Smettetela di fissare i log di sistema per un secondo e alzate lo sguardo dallo schermo, perché c’è qualcosa che sta per arrivare e non riguarda l’ultima patch di Linux.
Se siete come me, passate metà della giornata a cercare di capire come far girare un container Docker senza far esplodere la RAM, ma c’è sempre quel momento in cui la mente ha bisogno di una fuga verso mondi più… affilati. Stiamo parlando di Kagurabachi. Sì, quel manga che ha iniziato a fare rumore nel web con un’energia quasi elettrica, ora sta ufficialmente prendendo forma in un adattamento anime prodotto da studio Cypic.
Recentemente, durante l’Anime Expo, abbiamo avuto un piccolo assaggio di quello che ci aspetta grazie a un’intervista con Taihi Kimura (il doppiatore di Chihiro) e il producer Koichi Yasuda. Il succo della questione? La produzione è in pieno swing e l’obiettivo è portare sul piccolo schermo la potenza visiva che ha reso il manga un cult istantaneo. La data di rilascio su Crunchyroll? Aprile 2027.

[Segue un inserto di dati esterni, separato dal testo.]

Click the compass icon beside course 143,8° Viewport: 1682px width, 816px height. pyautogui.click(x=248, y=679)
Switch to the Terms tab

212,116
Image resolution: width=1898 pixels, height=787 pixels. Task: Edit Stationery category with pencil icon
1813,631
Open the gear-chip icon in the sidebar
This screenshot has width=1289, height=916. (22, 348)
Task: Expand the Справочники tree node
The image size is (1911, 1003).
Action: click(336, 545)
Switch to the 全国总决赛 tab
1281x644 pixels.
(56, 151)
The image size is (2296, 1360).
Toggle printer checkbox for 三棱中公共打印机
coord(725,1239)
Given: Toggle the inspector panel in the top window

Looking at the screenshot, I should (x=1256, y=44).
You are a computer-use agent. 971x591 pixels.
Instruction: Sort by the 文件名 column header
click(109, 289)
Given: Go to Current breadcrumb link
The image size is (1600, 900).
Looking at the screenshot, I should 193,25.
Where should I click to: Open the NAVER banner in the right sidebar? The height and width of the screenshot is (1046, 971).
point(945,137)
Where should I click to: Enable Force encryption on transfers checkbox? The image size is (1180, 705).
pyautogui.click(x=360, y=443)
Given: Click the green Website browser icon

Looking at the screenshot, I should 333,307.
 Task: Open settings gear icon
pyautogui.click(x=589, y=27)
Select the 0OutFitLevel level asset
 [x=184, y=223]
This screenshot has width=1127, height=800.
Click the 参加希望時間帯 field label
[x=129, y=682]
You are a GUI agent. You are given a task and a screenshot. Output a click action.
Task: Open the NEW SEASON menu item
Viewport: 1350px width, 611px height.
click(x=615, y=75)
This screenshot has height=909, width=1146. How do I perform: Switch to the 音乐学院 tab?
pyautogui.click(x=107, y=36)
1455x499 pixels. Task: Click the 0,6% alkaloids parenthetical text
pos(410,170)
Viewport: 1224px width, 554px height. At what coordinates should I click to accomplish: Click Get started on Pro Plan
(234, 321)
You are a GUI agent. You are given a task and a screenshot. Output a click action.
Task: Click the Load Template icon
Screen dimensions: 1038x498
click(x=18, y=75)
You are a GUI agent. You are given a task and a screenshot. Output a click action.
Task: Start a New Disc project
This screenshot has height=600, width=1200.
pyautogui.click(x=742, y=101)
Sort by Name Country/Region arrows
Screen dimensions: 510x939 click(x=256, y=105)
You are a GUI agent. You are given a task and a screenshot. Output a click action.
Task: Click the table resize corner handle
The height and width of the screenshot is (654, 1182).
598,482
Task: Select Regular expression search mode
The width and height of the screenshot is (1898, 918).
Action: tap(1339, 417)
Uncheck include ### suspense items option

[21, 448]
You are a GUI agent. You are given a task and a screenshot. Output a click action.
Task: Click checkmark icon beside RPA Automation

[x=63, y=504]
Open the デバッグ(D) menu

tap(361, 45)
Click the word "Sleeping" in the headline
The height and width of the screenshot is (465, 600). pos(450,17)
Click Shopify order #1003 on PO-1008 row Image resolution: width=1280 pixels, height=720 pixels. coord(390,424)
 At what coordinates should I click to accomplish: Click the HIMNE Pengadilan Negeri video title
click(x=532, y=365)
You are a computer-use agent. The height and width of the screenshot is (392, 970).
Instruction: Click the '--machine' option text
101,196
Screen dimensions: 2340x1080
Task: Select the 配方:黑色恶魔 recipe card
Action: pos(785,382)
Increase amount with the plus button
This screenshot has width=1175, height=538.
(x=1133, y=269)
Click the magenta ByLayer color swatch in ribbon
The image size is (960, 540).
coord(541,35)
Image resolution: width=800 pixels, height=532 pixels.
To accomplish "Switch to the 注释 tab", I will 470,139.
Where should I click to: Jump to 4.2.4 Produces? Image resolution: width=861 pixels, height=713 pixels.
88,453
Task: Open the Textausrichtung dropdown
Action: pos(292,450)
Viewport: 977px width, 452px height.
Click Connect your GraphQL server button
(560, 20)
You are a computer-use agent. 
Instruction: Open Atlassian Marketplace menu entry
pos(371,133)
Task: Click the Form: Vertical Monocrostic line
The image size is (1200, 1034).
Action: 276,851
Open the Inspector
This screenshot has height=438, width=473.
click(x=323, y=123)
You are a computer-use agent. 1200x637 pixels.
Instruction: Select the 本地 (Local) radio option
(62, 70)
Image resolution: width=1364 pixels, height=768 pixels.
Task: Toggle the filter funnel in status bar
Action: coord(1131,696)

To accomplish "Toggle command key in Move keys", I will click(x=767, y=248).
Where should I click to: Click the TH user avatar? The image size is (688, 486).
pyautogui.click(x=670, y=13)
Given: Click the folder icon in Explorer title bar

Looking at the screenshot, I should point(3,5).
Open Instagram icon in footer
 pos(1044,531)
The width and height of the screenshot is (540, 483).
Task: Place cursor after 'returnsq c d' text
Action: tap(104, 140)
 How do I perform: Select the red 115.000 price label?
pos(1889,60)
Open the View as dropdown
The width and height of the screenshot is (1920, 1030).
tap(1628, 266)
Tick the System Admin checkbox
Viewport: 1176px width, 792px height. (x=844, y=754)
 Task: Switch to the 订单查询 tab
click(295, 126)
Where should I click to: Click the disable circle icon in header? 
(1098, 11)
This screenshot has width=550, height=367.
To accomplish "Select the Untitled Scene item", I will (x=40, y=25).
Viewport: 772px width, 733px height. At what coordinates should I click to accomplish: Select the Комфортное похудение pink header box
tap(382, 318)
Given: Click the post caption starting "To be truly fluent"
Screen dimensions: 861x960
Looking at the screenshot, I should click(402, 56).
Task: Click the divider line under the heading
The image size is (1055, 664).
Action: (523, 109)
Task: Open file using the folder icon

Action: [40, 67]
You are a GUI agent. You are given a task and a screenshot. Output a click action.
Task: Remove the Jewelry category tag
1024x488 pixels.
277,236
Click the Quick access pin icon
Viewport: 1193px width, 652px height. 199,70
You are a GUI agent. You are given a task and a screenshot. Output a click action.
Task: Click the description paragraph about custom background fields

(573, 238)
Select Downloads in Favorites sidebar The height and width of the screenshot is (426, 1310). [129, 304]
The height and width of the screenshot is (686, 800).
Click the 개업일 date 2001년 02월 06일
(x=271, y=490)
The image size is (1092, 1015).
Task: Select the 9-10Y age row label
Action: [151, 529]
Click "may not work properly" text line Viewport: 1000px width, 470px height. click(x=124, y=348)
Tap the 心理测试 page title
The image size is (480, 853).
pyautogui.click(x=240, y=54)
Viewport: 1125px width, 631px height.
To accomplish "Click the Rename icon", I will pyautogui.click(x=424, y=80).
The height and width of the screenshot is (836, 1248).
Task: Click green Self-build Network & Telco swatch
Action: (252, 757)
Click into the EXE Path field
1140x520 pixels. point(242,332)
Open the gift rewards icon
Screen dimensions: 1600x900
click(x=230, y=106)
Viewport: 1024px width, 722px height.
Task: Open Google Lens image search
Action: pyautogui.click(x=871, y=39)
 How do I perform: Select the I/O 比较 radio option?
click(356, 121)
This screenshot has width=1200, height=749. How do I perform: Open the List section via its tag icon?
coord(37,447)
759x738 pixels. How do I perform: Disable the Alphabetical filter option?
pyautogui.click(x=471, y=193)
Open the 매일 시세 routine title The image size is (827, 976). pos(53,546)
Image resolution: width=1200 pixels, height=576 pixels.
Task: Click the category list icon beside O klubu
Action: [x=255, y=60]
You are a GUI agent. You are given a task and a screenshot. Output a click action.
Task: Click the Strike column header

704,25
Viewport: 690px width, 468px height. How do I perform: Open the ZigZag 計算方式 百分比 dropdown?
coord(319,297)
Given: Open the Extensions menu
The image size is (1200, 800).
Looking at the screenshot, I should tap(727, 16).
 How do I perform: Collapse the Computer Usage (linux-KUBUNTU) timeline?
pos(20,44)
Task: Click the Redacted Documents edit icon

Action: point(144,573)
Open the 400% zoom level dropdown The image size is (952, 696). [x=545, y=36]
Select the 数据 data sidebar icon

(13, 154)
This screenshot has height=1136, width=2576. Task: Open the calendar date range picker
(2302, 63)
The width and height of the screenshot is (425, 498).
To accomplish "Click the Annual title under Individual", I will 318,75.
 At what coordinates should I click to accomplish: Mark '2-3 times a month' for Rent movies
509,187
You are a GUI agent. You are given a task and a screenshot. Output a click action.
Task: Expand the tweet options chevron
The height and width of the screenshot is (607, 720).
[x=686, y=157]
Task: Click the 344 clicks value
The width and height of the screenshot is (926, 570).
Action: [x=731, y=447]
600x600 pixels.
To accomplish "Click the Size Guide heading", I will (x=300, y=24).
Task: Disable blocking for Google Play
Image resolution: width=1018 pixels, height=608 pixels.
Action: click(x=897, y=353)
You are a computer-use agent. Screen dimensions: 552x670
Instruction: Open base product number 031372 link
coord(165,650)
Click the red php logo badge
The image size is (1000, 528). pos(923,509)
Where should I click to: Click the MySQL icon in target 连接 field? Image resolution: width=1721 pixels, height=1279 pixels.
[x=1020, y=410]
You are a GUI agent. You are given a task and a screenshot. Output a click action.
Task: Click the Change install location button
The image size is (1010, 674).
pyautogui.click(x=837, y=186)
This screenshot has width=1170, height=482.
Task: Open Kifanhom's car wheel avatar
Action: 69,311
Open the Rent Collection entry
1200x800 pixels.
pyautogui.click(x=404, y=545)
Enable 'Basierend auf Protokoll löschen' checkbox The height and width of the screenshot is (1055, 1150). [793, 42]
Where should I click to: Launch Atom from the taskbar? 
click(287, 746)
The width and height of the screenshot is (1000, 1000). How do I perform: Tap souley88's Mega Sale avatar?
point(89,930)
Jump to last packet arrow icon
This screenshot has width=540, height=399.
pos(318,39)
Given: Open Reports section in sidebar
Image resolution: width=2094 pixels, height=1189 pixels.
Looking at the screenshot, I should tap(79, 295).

Sì, avete letto bene: 2027. Praticamente tra un’era geologica e l’altra, o comunque tra il tempo necessario a scrivere un kernel da zero e il renderizzare la prima scena di combattimento. So, so, sembra una promessa da developer che ti dice «è quasi pronto, mancano solo due commit», ma nel mondo dell’animazione di alta qualità, i tempi sono questi. Non è che stiamo parlando di un semplice script automatizzato, qui c’è di mezzo un lavoro di artigianato che definire ‘manuale’ è riduttivo.
Per chi non avesse seguito il fenomeno, Kagurabachi non è il solito shonen banale dove tutto si risolve con un discorso sulla forza dell’amicizia. C’è un’atmosfera più cupa, un design dei personaggi che sembra uscito da un concept art di un gioco tripla A e una narrazione che non ha paura di sporcarsi le mani con temi più crudi. È quel tipo di contenuto che ti tiene incollato, un po’ come quando finalmente riesci a debuggare un errore che ti perseguita da tre giorni.
Naturalmente, lo streaming è ancora dominato dai soliti giganti che decidono loro cosa dobbiamo guardare e come (e quanto pagare), ma vedere un progetto con questa identità che approda su piattaforme globali è comunque un segnale interessante. Non è che cambierà la nostra vita politica o le leggi sul copyright in Italia, ma per chi vive di cultura pop e tecnologia, è un aggiornamento che vale la pena tenere nel radar.
Insomma, tenetevi pronti, perché nel 2027 potremmo trovarci a discutere non di quanto sia fluido l’ultimo aggiornamento di Android, ma di quanto sia stato epico il primo episodio di Kagurabachi. Nel frattempo, tornate pure ai vostri terminali. L’attesa sarà lunga.